## Dataset items
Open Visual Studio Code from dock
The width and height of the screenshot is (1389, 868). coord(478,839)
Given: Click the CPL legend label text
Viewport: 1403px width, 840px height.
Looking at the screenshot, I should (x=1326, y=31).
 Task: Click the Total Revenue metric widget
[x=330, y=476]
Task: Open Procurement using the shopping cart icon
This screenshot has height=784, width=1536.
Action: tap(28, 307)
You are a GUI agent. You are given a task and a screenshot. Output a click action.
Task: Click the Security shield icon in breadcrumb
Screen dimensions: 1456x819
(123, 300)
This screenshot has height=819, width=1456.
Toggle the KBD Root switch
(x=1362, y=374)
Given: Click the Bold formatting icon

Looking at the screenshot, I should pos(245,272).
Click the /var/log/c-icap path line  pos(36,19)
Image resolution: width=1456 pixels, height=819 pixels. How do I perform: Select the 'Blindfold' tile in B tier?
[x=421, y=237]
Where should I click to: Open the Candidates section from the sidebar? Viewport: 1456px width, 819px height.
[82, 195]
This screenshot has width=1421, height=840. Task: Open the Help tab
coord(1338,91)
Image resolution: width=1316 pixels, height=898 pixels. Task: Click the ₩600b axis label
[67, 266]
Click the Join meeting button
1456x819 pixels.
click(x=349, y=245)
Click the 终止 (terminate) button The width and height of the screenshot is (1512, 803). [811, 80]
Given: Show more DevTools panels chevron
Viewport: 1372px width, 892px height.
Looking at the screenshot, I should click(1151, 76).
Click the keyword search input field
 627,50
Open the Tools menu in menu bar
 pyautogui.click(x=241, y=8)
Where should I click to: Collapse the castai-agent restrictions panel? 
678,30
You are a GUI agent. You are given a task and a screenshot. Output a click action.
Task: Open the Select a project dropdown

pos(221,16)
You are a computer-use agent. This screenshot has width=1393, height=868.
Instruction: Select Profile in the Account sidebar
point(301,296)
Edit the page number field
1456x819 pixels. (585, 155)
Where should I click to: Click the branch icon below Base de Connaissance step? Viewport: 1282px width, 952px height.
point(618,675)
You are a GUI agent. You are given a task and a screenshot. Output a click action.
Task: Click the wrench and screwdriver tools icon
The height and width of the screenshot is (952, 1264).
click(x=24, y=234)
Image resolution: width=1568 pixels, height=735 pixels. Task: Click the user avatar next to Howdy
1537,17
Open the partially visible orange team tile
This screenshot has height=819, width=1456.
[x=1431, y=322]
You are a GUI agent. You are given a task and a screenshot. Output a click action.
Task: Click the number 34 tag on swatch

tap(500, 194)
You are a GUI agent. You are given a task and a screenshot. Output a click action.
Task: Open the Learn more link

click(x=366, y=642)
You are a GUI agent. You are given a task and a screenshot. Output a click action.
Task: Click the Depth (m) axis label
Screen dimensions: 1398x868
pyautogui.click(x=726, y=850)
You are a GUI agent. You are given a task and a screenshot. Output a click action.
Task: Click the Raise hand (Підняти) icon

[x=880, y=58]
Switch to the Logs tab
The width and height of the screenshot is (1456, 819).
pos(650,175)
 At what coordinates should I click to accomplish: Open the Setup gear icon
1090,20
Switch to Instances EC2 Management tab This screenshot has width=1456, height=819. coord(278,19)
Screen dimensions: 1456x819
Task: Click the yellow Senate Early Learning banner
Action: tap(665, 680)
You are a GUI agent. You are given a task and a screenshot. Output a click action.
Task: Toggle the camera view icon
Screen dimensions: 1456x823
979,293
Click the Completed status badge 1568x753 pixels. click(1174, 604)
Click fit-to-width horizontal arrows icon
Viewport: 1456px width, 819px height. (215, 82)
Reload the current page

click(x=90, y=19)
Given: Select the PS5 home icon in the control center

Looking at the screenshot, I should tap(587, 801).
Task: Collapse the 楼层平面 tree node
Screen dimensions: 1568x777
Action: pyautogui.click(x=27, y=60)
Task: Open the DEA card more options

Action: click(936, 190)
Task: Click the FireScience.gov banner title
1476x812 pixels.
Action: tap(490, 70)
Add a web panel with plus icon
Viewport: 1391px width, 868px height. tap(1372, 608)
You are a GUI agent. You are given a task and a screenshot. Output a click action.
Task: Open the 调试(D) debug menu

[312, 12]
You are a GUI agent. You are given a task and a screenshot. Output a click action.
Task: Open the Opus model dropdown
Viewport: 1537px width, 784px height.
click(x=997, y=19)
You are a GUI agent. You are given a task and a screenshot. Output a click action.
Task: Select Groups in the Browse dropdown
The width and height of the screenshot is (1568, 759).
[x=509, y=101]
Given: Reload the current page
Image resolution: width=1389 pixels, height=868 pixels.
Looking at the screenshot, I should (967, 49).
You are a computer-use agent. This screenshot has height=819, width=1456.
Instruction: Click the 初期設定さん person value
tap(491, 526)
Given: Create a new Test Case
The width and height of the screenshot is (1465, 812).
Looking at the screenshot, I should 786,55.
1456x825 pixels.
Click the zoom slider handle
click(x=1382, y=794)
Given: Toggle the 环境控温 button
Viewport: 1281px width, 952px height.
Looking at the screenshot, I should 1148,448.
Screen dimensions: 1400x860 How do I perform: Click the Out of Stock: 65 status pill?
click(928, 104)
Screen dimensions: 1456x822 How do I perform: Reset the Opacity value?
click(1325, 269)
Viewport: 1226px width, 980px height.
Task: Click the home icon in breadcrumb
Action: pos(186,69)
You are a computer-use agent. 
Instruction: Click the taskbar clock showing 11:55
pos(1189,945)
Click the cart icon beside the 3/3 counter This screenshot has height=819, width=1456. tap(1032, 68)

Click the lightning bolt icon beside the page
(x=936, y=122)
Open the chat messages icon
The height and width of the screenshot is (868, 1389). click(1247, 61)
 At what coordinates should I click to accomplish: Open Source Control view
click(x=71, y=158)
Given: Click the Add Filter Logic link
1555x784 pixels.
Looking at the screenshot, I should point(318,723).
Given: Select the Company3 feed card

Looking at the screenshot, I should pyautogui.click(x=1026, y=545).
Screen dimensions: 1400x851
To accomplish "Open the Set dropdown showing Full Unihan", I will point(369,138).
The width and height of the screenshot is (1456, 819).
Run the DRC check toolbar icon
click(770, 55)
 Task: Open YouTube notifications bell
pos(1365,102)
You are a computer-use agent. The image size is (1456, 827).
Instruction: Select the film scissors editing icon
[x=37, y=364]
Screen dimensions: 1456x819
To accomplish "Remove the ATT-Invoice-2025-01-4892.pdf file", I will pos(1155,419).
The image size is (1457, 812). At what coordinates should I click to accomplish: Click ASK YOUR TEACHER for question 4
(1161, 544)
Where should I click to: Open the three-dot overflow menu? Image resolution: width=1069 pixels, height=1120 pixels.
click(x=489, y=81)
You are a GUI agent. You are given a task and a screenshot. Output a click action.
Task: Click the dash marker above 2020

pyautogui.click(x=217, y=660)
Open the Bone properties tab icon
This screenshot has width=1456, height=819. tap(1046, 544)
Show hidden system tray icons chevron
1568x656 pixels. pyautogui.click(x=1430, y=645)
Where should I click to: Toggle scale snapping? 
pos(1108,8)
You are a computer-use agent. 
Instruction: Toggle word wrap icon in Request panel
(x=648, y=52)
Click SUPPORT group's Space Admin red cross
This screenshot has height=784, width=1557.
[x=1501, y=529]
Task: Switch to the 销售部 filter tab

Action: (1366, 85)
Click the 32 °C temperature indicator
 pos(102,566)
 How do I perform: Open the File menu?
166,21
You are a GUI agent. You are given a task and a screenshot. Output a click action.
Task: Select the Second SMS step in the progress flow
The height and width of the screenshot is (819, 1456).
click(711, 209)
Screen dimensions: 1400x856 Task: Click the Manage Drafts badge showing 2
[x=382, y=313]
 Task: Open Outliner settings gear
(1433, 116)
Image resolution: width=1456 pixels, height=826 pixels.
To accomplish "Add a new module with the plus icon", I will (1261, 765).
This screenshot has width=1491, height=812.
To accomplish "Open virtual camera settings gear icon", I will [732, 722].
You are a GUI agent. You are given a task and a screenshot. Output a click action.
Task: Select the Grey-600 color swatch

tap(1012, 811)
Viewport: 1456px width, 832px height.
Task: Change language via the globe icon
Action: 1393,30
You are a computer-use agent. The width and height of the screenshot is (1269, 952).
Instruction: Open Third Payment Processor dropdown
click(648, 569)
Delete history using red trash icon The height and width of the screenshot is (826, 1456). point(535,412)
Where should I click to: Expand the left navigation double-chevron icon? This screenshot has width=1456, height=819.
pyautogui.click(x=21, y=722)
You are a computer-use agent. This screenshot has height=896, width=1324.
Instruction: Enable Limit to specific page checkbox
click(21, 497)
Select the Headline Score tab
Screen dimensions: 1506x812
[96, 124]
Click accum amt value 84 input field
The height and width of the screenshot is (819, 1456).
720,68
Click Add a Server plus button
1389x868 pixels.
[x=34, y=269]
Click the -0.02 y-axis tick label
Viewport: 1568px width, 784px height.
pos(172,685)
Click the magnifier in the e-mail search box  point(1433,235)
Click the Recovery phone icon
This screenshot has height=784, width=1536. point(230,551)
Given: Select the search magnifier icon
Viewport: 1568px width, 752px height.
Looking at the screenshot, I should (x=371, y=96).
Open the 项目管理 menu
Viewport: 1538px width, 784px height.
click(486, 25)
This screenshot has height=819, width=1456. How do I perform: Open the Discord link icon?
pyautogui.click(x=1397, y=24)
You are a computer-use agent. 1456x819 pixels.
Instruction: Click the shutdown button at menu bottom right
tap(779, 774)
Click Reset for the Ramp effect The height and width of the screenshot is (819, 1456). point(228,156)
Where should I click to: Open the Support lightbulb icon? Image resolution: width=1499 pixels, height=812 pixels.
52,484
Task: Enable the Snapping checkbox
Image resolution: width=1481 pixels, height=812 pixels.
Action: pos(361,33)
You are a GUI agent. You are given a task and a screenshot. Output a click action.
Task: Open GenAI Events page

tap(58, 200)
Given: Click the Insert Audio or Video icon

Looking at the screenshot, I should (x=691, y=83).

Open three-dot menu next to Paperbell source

## Task goal
Go through the entries above and pull out each line with "cart" in it.

## Your solution
Task: Open Procurement using the shopping cart icon
Click the cart icon beside the 3/3 counter This screenshot has height=819, width=1456. tap(1032, 68)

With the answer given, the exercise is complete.